INPUT MATERIAL Block Start
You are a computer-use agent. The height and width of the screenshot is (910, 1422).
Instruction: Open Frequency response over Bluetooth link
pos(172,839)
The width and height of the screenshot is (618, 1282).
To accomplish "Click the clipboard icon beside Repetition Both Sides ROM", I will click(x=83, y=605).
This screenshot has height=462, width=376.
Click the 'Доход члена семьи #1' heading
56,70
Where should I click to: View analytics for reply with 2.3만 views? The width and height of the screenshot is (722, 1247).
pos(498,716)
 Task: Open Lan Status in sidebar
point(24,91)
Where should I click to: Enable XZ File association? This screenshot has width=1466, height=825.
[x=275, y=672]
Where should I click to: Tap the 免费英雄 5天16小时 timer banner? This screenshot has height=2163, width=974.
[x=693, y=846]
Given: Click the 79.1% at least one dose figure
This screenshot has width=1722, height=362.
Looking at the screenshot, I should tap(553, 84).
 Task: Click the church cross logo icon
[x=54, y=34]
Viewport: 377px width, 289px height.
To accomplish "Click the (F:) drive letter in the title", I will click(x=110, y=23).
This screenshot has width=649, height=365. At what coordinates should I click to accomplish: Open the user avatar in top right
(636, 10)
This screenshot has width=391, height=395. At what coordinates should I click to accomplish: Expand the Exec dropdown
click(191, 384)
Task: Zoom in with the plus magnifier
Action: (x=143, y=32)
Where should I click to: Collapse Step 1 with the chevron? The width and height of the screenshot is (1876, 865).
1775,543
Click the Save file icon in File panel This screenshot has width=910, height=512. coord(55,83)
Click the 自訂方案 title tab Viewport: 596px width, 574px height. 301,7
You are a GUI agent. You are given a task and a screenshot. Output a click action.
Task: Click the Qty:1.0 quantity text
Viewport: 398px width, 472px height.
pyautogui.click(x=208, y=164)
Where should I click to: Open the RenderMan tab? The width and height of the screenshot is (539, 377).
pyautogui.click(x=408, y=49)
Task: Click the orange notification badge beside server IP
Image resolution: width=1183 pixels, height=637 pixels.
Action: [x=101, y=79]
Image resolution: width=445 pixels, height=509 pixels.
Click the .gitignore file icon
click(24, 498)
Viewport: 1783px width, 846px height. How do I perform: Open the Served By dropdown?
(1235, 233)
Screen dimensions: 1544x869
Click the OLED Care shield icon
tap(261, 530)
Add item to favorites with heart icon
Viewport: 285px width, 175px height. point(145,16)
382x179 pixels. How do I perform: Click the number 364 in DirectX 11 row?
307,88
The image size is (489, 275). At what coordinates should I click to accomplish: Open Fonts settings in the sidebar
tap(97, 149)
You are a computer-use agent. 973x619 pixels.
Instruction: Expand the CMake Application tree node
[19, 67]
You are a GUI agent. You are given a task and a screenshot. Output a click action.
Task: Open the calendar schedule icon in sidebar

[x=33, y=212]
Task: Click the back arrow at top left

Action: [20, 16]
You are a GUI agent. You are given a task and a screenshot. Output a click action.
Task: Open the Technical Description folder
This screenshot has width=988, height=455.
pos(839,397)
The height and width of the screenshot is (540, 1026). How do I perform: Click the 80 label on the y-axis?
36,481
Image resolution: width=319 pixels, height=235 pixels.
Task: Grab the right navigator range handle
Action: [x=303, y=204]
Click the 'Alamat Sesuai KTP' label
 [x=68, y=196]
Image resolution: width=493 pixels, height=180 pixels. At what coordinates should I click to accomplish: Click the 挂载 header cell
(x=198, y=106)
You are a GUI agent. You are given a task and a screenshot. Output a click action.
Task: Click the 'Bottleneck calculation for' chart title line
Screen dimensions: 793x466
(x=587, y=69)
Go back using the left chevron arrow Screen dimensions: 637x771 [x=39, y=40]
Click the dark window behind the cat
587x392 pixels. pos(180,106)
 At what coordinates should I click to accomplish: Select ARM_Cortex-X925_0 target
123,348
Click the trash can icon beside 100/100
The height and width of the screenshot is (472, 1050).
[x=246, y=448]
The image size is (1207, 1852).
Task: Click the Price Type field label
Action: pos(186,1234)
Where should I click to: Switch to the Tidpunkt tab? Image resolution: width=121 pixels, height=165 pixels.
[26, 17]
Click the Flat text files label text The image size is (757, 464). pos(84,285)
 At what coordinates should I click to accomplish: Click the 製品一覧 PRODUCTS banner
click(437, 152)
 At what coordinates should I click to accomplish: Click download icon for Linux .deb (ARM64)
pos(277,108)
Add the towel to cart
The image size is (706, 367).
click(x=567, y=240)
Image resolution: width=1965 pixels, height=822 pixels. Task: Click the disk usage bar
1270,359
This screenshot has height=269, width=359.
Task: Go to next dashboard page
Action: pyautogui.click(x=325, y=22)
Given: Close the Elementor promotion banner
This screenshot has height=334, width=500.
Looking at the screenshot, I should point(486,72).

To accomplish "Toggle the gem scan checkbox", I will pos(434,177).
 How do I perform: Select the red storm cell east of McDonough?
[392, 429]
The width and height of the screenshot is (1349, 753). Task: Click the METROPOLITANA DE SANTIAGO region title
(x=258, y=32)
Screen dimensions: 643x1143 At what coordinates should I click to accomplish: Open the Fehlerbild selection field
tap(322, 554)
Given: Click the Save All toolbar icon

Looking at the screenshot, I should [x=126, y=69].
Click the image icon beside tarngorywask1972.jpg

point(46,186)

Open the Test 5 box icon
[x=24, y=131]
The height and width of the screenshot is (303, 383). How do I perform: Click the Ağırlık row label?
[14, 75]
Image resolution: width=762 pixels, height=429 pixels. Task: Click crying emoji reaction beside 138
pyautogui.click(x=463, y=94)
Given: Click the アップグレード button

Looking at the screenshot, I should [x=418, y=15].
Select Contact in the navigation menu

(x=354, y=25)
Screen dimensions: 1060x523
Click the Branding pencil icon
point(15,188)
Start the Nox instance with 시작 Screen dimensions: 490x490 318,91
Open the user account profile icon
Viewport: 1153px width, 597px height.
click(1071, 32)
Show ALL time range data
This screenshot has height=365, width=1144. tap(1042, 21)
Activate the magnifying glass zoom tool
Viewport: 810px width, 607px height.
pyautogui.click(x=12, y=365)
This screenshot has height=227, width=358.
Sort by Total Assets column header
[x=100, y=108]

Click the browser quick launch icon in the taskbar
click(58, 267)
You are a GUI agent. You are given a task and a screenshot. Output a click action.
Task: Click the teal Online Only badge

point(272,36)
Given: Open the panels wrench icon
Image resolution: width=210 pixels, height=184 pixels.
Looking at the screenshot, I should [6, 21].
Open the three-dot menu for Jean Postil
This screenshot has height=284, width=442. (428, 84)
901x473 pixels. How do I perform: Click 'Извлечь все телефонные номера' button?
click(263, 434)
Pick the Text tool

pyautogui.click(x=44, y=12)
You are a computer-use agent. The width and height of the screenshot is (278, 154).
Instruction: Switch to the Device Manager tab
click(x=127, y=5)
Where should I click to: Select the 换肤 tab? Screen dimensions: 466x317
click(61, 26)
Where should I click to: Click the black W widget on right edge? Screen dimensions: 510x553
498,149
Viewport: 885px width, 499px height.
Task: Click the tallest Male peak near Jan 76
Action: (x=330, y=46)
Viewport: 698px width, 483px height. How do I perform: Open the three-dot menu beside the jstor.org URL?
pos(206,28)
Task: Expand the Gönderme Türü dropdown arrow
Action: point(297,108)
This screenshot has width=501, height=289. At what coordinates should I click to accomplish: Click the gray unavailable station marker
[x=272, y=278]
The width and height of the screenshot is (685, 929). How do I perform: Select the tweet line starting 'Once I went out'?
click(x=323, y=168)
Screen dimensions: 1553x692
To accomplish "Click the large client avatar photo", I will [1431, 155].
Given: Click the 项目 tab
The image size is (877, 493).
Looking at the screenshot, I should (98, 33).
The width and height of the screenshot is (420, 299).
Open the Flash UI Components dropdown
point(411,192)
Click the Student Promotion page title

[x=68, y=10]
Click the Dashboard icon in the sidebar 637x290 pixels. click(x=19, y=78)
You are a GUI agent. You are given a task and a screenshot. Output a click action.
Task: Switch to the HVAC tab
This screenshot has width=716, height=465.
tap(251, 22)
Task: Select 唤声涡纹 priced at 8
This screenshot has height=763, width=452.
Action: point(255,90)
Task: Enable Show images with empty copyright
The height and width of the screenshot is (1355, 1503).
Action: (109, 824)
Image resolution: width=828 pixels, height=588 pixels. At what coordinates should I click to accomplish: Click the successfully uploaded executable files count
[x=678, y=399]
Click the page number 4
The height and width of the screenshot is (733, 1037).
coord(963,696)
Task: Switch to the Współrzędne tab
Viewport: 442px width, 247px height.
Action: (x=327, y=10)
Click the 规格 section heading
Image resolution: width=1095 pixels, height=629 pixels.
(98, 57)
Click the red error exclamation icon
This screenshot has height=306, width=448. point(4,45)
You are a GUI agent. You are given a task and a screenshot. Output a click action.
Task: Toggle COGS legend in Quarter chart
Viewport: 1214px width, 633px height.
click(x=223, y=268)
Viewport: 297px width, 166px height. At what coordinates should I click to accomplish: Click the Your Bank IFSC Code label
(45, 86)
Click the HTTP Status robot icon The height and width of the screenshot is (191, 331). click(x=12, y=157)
INPUT MATERIAL Block End
= ASSIGNMENT =
With the first line being the one containing "Task: Click the Qty:1.0 quantity text" and the last line the one containing "Task: Click the orange", transcribe exactly the lines above that fall in that range.

= ANSWER SECTION =
Task: Click the Qty:1.0 quantity text
Viewport: 398px width, 472px height.
pyautogui.click(x=208, y=164)
Where should I click to: Open the RenderMan tab? The width and height of the screenshot is (539, 377).
pyautogui.click(x=408, y=49)
Task: Click the orange notification badge beside server IP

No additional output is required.